Task to carry out:
Check every line below for the word "height" and copy the ones that have it.

Study material:
==========
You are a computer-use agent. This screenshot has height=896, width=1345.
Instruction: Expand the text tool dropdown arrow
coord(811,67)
==========
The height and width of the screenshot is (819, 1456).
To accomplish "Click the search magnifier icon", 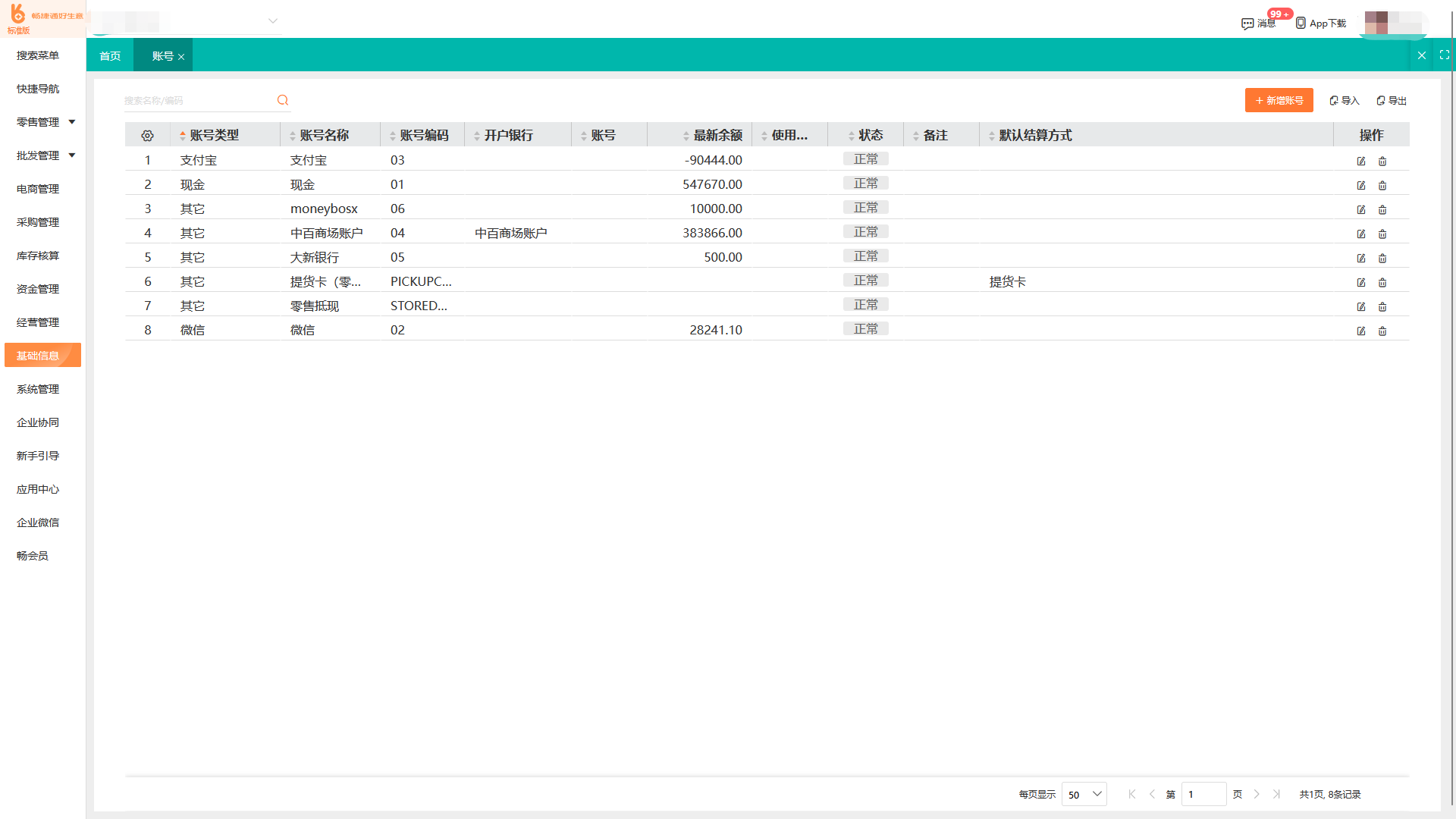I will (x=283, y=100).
==========
Response to this task:
You are a computer-use agent. This screenshot has height=896, width=1345.
The height and width of the screenshot is (819, 1456).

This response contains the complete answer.